Question

$$ {\displaystyle \frac{{13}^{5}}{{13}^{x}}={13}^{4}}$$

Answer

**step1 Apply the rule of exponents for division**

When dividing powers with the same base, we subtract the exponents. The base is 13. We have $$13^5$$ divided by $$13^x$$.

$$\frac{a^m}{a^n} = a^{m-n}$$

Applying this rule to the left side of the given equation:

$$\frac{{13}^{5}}{{13}^{x}} = {13}^{5-x}$$

**step2 Equate the exponents**

Now the equation becomes $$13^{5-x} = 13^4$$. If two powers with the same non-zero base are equal, then their exponents must be equal.

$$5-x = 4$$

**step3 Solve for x**

To find the value of x, we need to isolate x in the equation $$5-x = 4$$. We can do this by subtracting 5 from both sides of the equation.

$$5 - x - 5 = 4 - 5$$

$$-x = -1$$

To find x, we multiply both sides by -1.

$$-x \times (-1) = -1 \times (-1)$$

$$x = 1$$

Alternative answer

Answer: x = 1 Explain
This is a question about dividing numbers with the same base that have powers (exponents) . The solving step is:

First, I remember a rule about powers! When you divide numbers that have the same base (like 13 in this problem) but different powers, you can just subtract the top power from the bottom power.

So, for `13^5 / 13^x`, that's the same as `13^(5-x)`.

Now my problem looks like this: `13^(5-x) = 13^4`.

Since both sides of the equation have the same base (13), it means their powers must be equal!

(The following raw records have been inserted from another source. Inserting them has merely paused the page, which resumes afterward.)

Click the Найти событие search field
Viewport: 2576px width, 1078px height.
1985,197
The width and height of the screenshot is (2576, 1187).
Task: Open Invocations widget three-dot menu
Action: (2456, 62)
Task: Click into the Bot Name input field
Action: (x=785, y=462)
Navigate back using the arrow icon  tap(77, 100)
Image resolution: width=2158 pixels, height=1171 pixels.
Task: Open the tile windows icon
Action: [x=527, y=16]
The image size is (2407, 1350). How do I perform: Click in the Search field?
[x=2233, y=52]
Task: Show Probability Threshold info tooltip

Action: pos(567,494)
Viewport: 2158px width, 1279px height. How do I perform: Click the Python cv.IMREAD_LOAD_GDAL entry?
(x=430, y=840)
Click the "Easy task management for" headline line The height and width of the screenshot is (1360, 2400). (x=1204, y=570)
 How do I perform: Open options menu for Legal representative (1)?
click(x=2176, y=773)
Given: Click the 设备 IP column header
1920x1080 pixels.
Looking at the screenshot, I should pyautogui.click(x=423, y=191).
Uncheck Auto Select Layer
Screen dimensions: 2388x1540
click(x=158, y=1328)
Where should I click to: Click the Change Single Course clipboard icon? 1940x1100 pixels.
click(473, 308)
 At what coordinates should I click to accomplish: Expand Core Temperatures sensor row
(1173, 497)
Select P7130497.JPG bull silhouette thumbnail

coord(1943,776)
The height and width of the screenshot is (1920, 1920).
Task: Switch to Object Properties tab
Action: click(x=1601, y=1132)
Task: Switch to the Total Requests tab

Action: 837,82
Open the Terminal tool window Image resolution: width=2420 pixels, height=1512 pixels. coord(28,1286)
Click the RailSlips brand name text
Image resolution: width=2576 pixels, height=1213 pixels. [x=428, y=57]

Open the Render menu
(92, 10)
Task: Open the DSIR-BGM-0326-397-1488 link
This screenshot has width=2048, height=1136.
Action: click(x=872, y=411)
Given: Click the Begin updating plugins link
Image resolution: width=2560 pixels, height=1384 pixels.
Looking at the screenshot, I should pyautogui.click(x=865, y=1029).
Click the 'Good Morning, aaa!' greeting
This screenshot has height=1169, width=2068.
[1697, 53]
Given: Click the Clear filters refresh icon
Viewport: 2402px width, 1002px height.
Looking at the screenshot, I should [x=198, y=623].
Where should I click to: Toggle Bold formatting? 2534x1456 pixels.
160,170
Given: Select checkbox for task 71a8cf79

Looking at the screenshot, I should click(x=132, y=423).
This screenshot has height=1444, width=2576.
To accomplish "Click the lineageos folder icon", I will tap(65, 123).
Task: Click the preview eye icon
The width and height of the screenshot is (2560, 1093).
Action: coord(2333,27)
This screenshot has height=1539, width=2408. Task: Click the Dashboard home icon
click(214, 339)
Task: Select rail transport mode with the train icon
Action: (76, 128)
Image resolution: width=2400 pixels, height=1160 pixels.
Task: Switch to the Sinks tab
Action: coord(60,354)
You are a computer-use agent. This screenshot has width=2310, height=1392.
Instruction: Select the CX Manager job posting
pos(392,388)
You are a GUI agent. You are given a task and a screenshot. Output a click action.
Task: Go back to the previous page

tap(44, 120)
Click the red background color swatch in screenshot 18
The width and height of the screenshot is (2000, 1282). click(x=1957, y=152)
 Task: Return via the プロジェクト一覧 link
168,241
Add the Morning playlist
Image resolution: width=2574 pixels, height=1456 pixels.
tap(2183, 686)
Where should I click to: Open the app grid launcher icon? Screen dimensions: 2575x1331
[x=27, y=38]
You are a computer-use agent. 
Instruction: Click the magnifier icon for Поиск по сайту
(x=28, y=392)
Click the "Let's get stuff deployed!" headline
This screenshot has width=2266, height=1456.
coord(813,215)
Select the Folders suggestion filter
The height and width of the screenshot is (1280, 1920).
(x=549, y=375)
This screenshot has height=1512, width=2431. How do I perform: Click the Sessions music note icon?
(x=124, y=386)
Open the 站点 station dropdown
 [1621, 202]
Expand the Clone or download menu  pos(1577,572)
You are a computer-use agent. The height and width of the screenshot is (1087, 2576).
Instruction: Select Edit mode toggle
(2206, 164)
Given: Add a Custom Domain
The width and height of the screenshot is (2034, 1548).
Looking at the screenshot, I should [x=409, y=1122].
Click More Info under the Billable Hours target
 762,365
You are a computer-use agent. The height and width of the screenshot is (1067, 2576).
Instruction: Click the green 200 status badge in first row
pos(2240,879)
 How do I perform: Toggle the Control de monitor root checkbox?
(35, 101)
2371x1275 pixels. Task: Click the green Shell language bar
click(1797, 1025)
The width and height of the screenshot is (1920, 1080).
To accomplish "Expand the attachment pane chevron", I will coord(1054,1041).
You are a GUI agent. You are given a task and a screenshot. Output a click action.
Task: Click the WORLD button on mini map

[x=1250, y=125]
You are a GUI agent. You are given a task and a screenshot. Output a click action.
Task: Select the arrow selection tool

So, `5 - x` has to be equal to `4`.

`5 - x = 4`

To find out what `x` is, I can subtract 4 from 5:

`x = 5 - 4`
`x = 1`

So, `x` is 1!

Alternative answer

Answer: x = 1 Explain
This is a question about how exponents work when you divide numbers with the same base . The solving step is:

You know how when we multiply numbers with the same base, we add the little numbers on top (exponents)? Like `2^3 * 2^2 = 2^(3+2) = 2^5`? Well, when we divide them, we do the opposite – we subtract the little numbers!

So, for `13^5 / 13^x = 13^4`:
1. The left side, `13^5 / 13^x`, means we subtract the exponents. So, it becomes `13^(5-x)`.
2. Now our problem looks like this: `13^(5-x) = 13^4`.
3. Since both sides have the same big number (which is 13), it means the little numbers on top (the exponents) must be the same too!
4. So, we just need to figure out: `5 - x = 4`.
5. What number do you take away from 5 to get 4? It's 1!
6. So, `x` must be `1`.